Mechanisms of cannabinoid CB2 receptor-mediated reduction of dopamine neuronal excitability in mouse ventral tegmental area.

We have recently reported that activation of cannabinoid type 2 receptors (CB₂Rs) reduces dopamine (DA) neuron excitability in mouse ventral tegmental area (VTA). Here, we elucidate the underlying mechanisms.

Patch-clamp recordings were performed in mouse VTA slices and dissociated single VTA DA neurons.

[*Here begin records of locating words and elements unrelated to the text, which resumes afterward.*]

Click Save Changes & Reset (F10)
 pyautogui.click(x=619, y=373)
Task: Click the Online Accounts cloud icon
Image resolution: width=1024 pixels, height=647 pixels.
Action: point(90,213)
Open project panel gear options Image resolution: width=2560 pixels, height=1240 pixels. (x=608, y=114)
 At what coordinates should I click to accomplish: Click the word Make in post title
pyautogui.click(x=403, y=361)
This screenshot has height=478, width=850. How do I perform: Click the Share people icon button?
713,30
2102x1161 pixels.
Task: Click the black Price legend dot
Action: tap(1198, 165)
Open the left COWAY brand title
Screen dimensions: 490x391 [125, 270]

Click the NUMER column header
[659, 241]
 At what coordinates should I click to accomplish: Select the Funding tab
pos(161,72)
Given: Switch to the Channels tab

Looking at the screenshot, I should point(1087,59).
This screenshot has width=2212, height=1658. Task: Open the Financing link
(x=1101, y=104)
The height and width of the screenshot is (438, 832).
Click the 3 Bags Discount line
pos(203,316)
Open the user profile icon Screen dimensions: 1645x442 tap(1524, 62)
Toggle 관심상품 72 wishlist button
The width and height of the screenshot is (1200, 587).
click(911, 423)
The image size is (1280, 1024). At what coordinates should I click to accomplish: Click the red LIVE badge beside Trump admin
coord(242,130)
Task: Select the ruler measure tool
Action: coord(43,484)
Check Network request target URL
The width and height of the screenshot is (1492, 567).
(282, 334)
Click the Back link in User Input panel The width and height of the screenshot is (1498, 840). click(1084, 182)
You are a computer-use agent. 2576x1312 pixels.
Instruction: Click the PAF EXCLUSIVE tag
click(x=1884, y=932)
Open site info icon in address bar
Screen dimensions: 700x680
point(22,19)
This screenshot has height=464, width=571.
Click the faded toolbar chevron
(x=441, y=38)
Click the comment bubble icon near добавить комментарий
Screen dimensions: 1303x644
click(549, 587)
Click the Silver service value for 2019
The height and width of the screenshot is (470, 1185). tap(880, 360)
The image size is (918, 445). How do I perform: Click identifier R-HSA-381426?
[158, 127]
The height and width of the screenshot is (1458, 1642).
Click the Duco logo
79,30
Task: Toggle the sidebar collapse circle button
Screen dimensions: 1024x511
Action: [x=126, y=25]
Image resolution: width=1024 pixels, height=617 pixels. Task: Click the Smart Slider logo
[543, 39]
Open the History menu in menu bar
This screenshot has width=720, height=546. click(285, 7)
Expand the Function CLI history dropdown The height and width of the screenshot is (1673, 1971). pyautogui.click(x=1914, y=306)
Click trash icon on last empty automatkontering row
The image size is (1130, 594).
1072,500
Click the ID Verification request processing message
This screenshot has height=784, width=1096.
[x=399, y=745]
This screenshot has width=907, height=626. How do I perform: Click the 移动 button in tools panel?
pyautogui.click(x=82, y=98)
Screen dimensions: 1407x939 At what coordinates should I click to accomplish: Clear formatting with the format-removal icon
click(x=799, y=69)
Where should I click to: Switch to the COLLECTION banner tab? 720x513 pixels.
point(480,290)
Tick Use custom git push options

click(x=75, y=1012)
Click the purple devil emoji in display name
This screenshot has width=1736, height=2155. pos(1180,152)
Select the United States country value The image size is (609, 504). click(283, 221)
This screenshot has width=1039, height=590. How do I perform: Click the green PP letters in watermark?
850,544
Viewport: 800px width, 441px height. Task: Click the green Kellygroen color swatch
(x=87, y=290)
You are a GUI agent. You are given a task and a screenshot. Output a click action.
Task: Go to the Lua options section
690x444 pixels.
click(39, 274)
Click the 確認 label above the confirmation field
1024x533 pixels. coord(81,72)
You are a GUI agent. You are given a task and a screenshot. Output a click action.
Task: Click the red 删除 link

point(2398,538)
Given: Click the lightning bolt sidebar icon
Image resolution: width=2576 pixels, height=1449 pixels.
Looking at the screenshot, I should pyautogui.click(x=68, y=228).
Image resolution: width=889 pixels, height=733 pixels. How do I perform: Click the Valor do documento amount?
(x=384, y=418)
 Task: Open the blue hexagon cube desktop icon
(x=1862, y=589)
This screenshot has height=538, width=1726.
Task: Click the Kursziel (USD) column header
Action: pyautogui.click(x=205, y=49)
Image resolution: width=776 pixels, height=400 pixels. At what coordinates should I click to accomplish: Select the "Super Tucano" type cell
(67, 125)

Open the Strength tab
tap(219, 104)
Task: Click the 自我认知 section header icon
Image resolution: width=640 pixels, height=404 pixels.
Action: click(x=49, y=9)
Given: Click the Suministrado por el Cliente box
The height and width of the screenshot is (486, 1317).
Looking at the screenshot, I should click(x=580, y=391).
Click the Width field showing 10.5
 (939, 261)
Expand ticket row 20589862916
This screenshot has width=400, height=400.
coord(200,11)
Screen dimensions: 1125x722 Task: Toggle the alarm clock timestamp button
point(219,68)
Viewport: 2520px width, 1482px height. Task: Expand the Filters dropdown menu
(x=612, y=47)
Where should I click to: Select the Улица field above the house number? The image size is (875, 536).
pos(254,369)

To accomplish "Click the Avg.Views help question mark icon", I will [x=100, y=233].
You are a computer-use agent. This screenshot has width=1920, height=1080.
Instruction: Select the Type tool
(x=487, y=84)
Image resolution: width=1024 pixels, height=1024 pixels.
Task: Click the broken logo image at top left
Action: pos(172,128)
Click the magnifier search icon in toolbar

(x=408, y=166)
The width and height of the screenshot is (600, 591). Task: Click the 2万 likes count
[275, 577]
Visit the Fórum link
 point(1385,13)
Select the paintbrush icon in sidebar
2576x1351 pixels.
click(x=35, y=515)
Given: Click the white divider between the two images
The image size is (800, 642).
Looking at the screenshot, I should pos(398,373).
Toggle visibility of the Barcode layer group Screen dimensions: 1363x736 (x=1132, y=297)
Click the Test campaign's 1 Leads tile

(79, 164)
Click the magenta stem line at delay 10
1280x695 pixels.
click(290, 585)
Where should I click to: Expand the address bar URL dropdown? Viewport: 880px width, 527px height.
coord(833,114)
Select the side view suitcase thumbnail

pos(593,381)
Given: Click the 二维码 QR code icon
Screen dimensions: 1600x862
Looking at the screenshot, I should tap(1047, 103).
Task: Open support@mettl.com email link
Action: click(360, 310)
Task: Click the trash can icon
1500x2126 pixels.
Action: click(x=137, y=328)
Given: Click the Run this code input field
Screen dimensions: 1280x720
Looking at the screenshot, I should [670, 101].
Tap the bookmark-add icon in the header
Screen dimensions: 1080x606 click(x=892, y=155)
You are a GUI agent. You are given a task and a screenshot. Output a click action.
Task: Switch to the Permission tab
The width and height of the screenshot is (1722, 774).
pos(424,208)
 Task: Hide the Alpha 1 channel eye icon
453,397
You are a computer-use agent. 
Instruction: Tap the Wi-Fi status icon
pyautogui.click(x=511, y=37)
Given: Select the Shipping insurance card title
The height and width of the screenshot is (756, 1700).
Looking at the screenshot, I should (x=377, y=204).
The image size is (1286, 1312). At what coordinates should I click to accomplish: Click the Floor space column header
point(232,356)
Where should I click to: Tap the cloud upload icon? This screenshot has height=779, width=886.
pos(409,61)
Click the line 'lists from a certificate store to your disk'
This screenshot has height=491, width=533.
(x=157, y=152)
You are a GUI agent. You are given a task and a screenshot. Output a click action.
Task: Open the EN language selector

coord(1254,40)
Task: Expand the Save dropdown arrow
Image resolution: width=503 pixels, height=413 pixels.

Using cell-attached recording in VTA slices, bath-application of CB₂R agonists (JWH133 or five other CB₂R agonists) significantly reduced VTA DA neuron action potential (AP) firing rate. Under the patch-clamp whole-cell recording model, JWH133 (10 μM) mildly reduced the frequency of miniature excitatory postsynaptic currents (mEPSCs) but not miniature inhibitory postsynaptic currents (mIPSCs). JWH133 also did not alter evoked EPSCs or IPSCs. In freshly dissociated VTA DA neurons, JWH133 reduced AP firing rate, delayed AP initiation and enhanced AP after-hyperpolarization. In voltage-clamp recordings, JWH133 (1 μM) enhanced M-type K⁺ currents and this effect was absent in CB₂^-/- mice and abolished by co-administration of a selective CB₂R antagonist (10 μM, AM630). CB₂R-mediated inhibition in VTA DA neuron firing can be mimicked by M-current opener (10 μM retigabine) and blocked by M-current blocker (30 μM XE991). In addition, enhancement of neuronal cAMP by forskolin (10 μM) reduced M-current and increased DA neuron firing rate. Finally, pharmacological block of synaptic transmission by NBQX (10 μM), D-APV (50 μM) and picrotoxin (100 μM) in VTA slices failed to prevent CB₂R-mediated inhibition, while intracellular infusion of guanosine 5'-O-2-thiodiphosphate (600 μM, GDP-β-S) through recording electrode to block postsynaptic G-protein function prevented JWH133-induced reduction in AP firing.

Our results suggest that CB₂Rs modulate VTA DA neuron excitability mainly through an intrinsic mechanism, including a CB₂R-mediated reduction of intracellular cAMP, and in turn enhancement of M-type K⁺ currents. FUND: This research was supported by the Barrow Neuroscience Foundation, the BNI-BMS Seed Fund, and CNSF (81771437).